Rebuilding an HNSW index is among the most resource-intensive elements of utilizing HNSW in manufacturing workloads. In contrast to conventional databases, the place information deletions will be dealt with by merely deleting a row in a desk, utilizing HNSW in a vector database usually requires an entire rebuild to take care of optimum efficiency and accuracy.
Why is Rebuilding Vital?
Due to its layered graph construction, HNSW will not be inherently designed for dynamic datasets that change steadily. Including new information or deleting current information is crucial for sustaining up to date information, particularly to be used circumstances like RAG, which goals to enhance search relevence.
Most databases work on an idea known as “laborious” and “comfortable” deletes. Arduous deletes completely take away information, whereas comfortable deletes flag information as ‘to-be-deleted’ and take away it later. The difficulty with comfortable deletes is that the to-be-deleted information nonetheless makes use of important reminiscence till it’s completely eliminated. That is notably problematic in vector databases that use HNSW, the place reminiscence consumption is already a major subject.
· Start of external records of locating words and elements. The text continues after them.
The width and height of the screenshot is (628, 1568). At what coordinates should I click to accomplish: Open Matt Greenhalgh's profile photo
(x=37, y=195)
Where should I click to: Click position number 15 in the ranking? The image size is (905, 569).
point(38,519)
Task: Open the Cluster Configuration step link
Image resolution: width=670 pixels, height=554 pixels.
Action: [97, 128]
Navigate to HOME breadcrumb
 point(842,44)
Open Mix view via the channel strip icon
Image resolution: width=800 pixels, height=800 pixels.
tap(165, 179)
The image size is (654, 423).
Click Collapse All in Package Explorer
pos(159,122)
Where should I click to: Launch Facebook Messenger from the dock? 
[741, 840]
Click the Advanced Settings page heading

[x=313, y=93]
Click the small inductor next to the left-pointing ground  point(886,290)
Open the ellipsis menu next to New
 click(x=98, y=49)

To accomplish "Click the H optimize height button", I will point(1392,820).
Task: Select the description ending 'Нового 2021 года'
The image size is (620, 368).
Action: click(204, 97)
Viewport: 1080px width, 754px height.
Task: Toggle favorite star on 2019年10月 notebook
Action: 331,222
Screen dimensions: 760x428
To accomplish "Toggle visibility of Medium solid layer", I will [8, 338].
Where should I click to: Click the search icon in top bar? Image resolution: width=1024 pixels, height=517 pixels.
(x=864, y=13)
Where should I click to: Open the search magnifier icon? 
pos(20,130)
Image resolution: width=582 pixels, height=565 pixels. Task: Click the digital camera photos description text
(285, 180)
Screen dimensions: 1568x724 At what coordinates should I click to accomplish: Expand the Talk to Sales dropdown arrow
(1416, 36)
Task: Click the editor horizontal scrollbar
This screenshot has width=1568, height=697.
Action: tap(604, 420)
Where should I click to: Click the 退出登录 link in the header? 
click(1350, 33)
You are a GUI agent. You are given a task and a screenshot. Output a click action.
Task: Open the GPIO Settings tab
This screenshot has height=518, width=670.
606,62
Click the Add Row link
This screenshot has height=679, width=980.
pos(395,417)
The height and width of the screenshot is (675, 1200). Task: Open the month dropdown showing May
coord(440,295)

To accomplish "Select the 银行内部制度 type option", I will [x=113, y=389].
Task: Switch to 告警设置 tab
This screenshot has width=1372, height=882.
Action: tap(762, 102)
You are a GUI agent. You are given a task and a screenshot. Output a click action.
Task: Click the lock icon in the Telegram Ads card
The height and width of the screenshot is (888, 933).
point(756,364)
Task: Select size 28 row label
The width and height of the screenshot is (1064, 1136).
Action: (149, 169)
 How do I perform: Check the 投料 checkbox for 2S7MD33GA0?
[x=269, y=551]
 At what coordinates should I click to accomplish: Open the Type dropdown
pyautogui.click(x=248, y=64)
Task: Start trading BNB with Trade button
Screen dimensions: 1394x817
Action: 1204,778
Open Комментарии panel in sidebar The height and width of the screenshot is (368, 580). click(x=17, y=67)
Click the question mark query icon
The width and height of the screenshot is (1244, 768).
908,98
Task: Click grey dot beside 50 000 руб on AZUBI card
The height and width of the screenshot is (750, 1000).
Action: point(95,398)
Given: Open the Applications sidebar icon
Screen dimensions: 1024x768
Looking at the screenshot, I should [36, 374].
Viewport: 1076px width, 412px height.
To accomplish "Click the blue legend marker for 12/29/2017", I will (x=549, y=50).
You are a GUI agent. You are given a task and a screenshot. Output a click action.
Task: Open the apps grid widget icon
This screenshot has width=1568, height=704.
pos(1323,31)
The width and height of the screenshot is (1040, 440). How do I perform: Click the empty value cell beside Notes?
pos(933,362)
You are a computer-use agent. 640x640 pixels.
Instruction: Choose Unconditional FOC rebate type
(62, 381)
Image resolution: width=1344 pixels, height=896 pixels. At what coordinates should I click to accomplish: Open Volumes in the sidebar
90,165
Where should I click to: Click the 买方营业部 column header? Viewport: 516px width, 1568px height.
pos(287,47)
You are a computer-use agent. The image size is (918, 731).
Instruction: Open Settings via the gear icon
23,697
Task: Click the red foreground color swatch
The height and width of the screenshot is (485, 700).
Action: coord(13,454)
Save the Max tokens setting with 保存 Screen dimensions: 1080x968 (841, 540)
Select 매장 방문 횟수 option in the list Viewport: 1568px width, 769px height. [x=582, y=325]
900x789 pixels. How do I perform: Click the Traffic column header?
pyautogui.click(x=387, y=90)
HNSW creates a graph the place nodes (vectors) are linked primarily based on their proximity within the vector house, and traversing on an HNSW graph is finished like a skip-list. In an effort to help that, the layers of the graph are designed in order that some layers have only a few nodes. When vectors are deleted, particularly these on layers which have only a few nodes that function vital connectors within the graph, the entire HNSW construction can turn out to be fragmented. This fragmentation could result in nodes (or layers) which might be disconnected from the primary graph, which require rebuilding of the complete graph, or on the very least will end in a degradation within the effectivity of searches.
HNSW then makes use of a soft-delete method, which marks vectors for deletion however doesn’t instantly take away them. This method lowers the expense of frequent full rebuilds, though periodic reconstruction continues to be wanted to take care of the graph’s optimum state.